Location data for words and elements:
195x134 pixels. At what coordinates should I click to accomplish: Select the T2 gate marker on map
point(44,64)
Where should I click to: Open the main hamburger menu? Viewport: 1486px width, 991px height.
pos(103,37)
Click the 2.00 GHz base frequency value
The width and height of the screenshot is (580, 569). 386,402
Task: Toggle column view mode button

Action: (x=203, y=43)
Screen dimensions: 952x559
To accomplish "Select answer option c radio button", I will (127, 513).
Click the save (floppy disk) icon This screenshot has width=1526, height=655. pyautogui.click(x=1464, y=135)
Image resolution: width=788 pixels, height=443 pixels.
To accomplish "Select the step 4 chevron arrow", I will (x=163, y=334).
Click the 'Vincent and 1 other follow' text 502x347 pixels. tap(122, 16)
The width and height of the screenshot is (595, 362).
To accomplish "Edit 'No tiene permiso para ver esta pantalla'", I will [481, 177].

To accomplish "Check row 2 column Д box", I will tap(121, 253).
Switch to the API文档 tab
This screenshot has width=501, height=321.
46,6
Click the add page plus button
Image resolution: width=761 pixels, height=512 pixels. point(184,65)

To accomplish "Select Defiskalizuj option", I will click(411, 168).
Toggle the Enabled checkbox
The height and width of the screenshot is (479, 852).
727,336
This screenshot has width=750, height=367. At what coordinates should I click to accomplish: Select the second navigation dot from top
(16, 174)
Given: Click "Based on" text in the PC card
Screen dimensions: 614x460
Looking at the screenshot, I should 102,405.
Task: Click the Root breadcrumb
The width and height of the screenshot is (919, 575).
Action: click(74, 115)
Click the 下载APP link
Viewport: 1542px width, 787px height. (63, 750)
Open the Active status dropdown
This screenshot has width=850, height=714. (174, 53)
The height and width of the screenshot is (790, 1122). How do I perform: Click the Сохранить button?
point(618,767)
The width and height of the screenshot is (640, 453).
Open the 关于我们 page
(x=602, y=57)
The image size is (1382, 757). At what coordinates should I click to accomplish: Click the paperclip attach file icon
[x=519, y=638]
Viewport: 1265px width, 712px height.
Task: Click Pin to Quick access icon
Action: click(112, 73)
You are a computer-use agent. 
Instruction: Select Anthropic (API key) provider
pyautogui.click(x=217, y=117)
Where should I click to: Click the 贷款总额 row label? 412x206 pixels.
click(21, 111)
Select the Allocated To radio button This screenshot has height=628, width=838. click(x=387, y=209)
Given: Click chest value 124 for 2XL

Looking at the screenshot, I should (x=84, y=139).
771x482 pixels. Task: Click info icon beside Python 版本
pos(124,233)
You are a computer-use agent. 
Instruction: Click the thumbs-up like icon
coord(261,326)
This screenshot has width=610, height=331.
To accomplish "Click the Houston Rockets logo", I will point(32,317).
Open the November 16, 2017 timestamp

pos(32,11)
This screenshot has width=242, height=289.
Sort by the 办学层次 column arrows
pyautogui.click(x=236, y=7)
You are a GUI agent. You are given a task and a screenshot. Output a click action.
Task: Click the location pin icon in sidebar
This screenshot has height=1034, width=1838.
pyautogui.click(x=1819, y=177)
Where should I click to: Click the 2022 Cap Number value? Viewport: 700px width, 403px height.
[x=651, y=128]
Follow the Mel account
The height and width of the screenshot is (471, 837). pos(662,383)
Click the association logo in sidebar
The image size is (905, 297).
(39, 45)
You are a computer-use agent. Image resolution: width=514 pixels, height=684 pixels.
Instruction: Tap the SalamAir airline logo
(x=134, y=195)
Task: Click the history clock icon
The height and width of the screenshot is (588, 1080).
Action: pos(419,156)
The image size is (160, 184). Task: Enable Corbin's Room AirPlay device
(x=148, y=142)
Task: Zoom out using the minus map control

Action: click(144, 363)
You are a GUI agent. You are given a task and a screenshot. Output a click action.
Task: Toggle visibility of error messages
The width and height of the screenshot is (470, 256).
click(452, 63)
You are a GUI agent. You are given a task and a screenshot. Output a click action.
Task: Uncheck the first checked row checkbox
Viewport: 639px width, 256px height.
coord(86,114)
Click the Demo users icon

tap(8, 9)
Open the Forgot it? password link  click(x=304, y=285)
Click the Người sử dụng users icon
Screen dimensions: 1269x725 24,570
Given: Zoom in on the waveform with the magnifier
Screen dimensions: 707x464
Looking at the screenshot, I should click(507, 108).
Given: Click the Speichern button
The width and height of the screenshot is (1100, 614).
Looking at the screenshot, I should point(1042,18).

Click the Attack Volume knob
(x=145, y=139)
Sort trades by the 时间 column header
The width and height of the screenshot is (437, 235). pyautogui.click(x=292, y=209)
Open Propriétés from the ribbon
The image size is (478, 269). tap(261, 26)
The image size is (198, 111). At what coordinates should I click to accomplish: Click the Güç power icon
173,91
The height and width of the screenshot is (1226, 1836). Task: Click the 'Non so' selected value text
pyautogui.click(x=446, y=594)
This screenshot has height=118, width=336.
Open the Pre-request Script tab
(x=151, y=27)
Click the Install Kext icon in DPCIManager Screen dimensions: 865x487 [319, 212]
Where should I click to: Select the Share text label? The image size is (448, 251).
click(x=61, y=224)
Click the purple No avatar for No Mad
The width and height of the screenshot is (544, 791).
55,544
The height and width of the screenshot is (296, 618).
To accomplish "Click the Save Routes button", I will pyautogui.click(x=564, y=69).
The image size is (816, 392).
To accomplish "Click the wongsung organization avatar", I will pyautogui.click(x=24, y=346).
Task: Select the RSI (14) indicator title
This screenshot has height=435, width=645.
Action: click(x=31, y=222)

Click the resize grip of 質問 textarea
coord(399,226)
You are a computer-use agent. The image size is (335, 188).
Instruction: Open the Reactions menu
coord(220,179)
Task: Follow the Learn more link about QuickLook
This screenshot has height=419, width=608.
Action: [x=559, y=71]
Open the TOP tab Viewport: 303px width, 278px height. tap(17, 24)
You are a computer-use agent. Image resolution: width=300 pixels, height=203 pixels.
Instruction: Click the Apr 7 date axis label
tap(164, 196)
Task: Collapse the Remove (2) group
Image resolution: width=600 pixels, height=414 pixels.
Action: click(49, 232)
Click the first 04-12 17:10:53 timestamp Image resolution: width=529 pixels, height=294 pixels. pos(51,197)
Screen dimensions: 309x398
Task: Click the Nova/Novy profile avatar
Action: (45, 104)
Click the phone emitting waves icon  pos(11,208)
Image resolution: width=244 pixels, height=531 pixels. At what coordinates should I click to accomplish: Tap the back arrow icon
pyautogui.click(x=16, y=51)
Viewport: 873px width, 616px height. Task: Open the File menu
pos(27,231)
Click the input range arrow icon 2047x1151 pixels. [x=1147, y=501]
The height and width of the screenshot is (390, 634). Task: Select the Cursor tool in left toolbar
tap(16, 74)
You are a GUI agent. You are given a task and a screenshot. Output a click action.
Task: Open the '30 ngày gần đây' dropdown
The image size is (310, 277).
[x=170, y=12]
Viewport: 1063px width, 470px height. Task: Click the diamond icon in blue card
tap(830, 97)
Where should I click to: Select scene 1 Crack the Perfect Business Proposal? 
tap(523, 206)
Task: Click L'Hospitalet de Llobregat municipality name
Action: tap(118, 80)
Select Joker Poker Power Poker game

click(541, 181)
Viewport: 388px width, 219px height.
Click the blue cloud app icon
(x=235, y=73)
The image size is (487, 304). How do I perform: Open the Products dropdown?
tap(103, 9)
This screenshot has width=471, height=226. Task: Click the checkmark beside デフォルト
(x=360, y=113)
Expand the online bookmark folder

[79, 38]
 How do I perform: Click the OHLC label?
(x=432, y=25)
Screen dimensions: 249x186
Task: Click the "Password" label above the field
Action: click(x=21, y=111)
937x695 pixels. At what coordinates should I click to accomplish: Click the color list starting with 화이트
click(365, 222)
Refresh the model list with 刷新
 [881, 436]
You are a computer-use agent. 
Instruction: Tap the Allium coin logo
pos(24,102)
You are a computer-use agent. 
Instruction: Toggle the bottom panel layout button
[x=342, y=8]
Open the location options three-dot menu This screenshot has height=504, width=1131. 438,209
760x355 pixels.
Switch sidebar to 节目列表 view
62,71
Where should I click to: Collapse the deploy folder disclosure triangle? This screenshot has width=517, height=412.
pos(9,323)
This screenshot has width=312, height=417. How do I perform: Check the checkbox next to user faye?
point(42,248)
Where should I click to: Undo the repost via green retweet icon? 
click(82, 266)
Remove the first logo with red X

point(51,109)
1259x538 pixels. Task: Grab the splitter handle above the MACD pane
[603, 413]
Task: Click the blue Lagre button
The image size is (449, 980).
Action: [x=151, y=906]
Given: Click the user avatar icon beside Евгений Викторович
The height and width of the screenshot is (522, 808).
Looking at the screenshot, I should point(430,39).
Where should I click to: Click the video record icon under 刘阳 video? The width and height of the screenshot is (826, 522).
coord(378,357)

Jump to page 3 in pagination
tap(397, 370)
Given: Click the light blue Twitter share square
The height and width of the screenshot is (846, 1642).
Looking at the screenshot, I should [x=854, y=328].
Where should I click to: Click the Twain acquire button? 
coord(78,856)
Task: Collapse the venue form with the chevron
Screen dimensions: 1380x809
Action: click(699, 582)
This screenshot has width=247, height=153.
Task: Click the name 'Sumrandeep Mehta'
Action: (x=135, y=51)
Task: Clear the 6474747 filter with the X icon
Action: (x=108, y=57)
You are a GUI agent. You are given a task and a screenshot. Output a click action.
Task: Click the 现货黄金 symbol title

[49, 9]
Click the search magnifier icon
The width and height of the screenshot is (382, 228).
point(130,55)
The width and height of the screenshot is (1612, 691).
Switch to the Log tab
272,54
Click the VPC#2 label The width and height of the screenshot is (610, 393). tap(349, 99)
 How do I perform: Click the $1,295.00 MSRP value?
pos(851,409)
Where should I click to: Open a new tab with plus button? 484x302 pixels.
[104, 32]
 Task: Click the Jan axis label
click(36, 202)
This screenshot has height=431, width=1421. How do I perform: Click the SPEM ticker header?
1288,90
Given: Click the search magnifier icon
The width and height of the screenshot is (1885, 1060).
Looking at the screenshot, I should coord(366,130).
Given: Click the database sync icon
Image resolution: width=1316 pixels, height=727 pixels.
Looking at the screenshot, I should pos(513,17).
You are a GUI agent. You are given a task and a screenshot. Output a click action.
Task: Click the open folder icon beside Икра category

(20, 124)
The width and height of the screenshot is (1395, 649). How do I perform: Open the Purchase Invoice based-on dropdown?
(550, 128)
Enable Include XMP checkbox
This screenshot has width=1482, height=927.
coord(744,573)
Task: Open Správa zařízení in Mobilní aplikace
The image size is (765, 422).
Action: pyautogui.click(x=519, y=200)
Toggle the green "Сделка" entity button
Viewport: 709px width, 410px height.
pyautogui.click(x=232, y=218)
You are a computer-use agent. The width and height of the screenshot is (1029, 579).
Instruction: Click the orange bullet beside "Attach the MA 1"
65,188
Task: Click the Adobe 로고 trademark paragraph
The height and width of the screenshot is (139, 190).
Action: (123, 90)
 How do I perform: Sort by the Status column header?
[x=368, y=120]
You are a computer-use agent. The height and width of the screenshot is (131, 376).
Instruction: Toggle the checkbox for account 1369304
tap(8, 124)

*What this task involves:* Return, without any change, the stretch of the records from their first line through the line containing "will [481, 177].".

*Solution to this problem:*
195x134 pixels. At what coordinates should I click to accomplish: Select the T2 gate marker on map
point(44,64)
Where should I click to: Open the main hamburger menu? Viewport: 1486px width, 991px height.
pos(103,37)
Click the 2.00 GHz base frequency value
The width and height of the screenshot is (580, 569). 386,402
Task: Toggle column view mode button

Action: (x=203, y=43)
Screen dimensions: 952x559
To accomplish "Select answer option c radio button", I will (127, 513).
Click the save (floppy disk) icon This screenshot has width=1526, height=655. pyautogui.click(x=1464, y=135)
Image resolution: width=788 pixels, height=443 pixels.
To accomplish "Select the step 4 chevron arrow", I will (x=163, y=334).
Click the 'Vincent and 1 other follow' text 502x347 pixels. tap(122, 16)
The width and height of the screenshot is (595, 362).
To accomplish "Edit 'No tiene permiso para ver esta pantalla'", I will [481, 177].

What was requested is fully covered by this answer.